Sometimes it is useful to enter into the record what you think, even if it is not fully formed, or even not strongly held. After reading a review on mutational load in human populations, which lingered long over demographic inferences of our species’ fluctuations in population size, as well as conversations with Gregory Cochran and Ian Mathieson, I have come to the conclusion that cultural group selection is a very important, perhaps dominant, dynamic in explaining the ubiquity of anatomically modern humans over the past ~50,000 years.
This is not a novel position. A group of evolutionary theorists, most prominently today David Sloan Wilson, have argued for the primacy of group level collective dynamics for human societies which allow for a plausible organismic metaphor in their action and behavior for the past 40 years. Peter Richerson and Robert Boyd have developed an extensive body of theoretical work outlining precise models (see Not by Genes Alone) which extend this framework. Importantly, I want to be careful and qualify that I am being precise when I limit my conjecture to humans, and, cultural phenotypes. For empirical and theoretical reasons I believe that humans may be sui generis.

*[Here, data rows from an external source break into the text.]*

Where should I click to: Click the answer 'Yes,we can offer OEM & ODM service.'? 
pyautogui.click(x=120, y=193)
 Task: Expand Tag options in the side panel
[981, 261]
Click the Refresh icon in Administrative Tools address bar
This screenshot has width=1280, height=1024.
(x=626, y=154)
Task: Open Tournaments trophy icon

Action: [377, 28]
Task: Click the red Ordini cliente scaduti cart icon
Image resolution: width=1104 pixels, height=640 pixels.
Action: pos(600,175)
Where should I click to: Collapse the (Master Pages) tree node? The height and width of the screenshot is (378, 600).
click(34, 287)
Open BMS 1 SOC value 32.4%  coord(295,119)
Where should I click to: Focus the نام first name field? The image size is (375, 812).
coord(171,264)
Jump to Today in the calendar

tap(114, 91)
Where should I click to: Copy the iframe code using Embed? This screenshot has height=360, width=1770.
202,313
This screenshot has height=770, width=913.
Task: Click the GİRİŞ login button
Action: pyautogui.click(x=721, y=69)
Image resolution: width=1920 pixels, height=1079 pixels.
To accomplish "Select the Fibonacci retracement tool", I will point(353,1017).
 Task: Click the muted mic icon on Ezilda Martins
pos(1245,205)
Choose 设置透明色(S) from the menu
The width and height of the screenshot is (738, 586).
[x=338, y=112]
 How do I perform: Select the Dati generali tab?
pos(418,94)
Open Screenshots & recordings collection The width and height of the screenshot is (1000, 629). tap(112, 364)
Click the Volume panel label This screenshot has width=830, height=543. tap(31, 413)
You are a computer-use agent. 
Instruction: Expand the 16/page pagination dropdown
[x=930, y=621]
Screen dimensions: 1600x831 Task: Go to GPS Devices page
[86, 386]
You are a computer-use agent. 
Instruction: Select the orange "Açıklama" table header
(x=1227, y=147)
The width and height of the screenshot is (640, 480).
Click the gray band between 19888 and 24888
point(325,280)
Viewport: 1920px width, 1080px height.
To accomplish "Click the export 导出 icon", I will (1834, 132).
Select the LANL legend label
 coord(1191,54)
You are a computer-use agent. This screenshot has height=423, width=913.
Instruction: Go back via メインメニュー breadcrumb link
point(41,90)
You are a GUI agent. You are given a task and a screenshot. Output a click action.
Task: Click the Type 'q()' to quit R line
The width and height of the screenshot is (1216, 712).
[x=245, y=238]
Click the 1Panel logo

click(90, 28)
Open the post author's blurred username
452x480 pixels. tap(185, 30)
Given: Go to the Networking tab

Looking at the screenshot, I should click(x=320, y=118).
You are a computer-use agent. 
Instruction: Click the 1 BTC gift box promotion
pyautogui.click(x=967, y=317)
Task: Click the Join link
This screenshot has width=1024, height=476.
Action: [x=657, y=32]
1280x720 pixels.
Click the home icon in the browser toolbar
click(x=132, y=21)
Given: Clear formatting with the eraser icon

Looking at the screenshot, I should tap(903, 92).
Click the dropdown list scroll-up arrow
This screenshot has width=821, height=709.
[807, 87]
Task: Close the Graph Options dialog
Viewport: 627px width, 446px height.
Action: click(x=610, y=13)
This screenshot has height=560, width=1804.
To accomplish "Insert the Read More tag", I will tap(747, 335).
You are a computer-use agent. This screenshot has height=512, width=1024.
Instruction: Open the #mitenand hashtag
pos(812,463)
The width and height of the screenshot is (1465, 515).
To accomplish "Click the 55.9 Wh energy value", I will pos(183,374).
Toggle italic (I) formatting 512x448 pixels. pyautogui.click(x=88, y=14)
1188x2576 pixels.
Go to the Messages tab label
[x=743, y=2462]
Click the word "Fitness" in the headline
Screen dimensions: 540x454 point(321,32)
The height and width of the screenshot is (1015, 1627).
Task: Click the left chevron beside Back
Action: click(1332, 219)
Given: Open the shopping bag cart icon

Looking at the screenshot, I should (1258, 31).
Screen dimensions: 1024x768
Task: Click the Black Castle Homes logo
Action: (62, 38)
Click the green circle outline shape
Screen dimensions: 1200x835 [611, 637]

My intuition here is tied in to what I have stated earlier about Aurignacian populations, and their likely extinction in Europe due to the arrival of Gravettian populations. The ancient DNA results are yielding to the conclusion that the human past has been subject to a great deal of local population replacement. To me this is peculiar, because even in the course of inter-group competition one would expect a fair amount of admixture, as is assumed in a demic ‘wave of advance,’ where populations push forward their range through natural increase. In fact the replacements don’t strike me as typically genetical in their fluctuations. Rather, they’re cultural. Punctuated. Alternating between stasis and rapid switches in state and character. The genetic data may simply be witness to the outcomes of winner-take-all outcomes.
Of course there has long been speculation that the social organizations of anatomically modern humans was the key for why they replaced their cousins. Many of these models though were derived from conjecture, and extrapolation. The new twist for me is that the historical population genetics is now aligning with this possibility. These are real concrete data and results.